1. **Is it "one-to-one" (injective)?**
* If you pick two *different* starting things from Set A, say `x1` and `x2`, since `f` is one-to-one, `f(x1)` will be different from `f(x2)` in Set B.
* Now, since `g` is also one-to-one, if `f(x1)` and `f(x2)` are different in Set B, then `g(f(x1))` will be different from `g(f(x2))` in Set C.
* So, yes! Different starting points in A always lead to different ending points in C. It's one-to-one.

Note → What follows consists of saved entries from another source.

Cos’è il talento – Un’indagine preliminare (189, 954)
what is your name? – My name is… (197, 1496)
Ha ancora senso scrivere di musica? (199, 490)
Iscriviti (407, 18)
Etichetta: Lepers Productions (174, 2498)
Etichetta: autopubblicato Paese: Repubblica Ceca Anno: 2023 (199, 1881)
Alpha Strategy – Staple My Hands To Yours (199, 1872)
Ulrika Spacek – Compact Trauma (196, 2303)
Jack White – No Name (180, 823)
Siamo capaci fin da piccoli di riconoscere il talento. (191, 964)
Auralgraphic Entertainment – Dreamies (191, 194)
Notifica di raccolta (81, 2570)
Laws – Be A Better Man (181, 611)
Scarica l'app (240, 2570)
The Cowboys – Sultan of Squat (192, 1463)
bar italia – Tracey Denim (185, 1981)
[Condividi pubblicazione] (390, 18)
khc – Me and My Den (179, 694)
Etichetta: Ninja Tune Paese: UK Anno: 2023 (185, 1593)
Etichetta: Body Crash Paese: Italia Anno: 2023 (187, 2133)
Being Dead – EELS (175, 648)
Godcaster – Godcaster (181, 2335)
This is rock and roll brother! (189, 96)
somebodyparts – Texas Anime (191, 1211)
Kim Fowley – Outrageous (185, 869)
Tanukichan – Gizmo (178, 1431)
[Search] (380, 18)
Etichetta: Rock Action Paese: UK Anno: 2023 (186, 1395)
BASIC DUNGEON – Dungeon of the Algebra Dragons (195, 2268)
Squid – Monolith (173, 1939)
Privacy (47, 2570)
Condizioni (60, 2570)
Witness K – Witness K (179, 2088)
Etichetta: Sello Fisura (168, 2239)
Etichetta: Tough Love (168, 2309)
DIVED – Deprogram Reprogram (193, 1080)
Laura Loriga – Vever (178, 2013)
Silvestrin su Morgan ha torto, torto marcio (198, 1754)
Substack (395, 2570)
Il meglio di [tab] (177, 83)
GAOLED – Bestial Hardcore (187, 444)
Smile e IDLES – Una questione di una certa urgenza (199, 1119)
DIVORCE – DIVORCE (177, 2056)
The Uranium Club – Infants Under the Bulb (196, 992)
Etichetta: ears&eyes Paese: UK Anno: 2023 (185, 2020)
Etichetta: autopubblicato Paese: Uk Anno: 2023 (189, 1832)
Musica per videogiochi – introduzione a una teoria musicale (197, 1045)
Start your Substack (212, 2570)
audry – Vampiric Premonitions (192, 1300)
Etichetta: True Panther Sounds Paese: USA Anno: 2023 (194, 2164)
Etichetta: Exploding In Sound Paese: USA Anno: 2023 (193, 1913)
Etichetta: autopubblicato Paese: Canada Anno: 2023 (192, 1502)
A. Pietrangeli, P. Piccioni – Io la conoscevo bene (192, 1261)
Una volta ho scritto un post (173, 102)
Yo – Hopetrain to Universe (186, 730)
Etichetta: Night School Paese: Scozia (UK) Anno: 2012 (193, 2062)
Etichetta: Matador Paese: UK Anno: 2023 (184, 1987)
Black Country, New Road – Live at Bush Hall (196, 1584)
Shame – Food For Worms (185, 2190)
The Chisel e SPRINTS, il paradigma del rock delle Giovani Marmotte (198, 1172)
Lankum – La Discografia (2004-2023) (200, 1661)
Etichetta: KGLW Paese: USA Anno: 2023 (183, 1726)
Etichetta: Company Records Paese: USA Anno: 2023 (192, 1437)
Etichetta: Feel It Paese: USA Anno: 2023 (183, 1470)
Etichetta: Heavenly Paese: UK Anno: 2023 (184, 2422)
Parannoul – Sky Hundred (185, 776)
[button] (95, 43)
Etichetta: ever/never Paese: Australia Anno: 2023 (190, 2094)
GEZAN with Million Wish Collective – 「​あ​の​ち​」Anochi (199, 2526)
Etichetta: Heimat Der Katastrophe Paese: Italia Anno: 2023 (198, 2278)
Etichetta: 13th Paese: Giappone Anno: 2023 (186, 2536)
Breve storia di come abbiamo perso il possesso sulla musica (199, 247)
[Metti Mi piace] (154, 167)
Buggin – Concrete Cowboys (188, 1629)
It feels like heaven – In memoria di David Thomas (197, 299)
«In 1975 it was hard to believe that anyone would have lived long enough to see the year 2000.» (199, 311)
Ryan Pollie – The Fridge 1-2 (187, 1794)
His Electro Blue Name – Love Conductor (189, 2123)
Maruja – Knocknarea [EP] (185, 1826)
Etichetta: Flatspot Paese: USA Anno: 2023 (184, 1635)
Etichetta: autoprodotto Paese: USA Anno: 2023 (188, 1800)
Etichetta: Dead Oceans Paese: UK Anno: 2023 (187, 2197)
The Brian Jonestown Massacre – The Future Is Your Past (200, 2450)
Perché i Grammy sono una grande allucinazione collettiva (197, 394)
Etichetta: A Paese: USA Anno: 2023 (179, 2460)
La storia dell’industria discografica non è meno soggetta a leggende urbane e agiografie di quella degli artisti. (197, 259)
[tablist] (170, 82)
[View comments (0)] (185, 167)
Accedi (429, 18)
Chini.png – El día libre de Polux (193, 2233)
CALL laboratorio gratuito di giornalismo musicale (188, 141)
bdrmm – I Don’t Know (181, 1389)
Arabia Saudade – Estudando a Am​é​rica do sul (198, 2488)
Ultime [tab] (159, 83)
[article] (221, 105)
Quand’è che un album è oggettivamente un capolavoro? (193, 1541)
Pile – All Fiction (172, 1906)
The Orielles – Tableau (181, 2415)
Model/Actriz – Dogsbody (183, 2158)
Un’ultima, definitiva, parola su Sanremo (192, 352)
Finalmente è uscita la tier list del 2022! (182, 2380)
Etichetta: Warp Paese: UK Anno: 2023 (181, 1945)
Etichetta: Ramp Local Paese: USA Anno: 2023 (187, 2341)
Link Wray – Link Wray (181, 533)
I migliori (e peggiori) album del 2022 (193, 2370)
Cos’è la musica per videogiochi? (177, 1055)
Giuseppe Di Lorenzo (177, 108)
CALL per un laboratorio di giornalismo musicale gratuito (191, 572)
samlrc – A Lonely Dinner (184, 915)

2. **Is it "onto" (surjective)?**
* Can we reach *every single* thing in Set C?
* Since `g` is onto, for any item `z` in Set C, there must be some item `y` in Set B that `g` maps *from* to get `z`.
* Now, since `f` is also onto, for that item `y` in Set B, there must be some item `x` in Set A that `f` maps *from* to get `y`.
* So, we can always find an `x` in Set A that, when you apply `f` and then `g`, lands exactly on any `z` in Set C. It's onto.

Since the composition `g(f(x))` is both one-to-one and onto, it is a bijective function! It's like having two perfect matching games back-to-back, which still results in a perfect matching game overall.

Alternative answer

Answer: Yes, the composition of two bijective functions is bijective. Explain
This is a question about **bijective functions** and **function composition**. A bijective function is like a perfect matching: every input has exactly one unique output, and every possible output comes from exactly one unique input. It's both "one-to-one" (injective) and "onto" (surjective). Function composition means doing one function right after another.

The solving step is:

1. **Understand what "bijective" means:** A function is bijective if it's both "one-to-one" and "onto."
* **One-to-one (Injective):** This means if you have two different starting things, they will *always* end up as two different ending things. No two different inputs ever give the same output.
* **Onto (Surjective):** This means every single possible ending thing is reached by *at least one* starting thing. You don't miss any possible outputs.

2. **Think about the "one-to-one" part for the combined function:**
* Let's say we have two bijective functions, `g` and `f`. We apply `g` first, then `f`. So, it's like `f(g(x))`.
* If we start with two *different* inputs, let's call them `x1` and `x2`.
* Since `g` is one-to-one, `g(x1)` and `g(x2)` will be different (because `x1` and `x2` are different).
* Now we take these two *different* results from `g` (which are `g(x1)` and `g(x2)`) and put them into `f`.
* Since `f` is also one-to-one, `f(g(x1))` and `f(g(x2))` will also be different.
* So, if we start with different `x`'s, we end up with different results. This means the combined function `f(g(x))` is one-to-one!

3. **Think about the "onto" part for the combined function:**
* We want to make sure that the combined function `f(g(x))` can hit *every single possible output*.
* Let's pick any possible final output we want to hit, let's call it `z`.
* Since `f` is an "onto" function, we know there must be *some* input for `f` (let's call it `y`) that gives us our desired `z`. So, `f(y) = z`.
* Now we have this `y`. Since `g` is also an "onto" function, we know there must be *some* input for `g` (let's call it `x`) that gives us that `y`. So, `g(x) = y`.
* Putting it all together, if we start with that specific `x`, `f(g(x))` will give us `f(y)`, which is `z`.
* This means that for *any* final output `z` we want, we can always find a starting `x` that gets us there. So, the combined function `f(g(x))` is onto!

4. **Conclusion:** Since the combined function `f(g(x))` is both one-to-one and onto, it is a bijective function!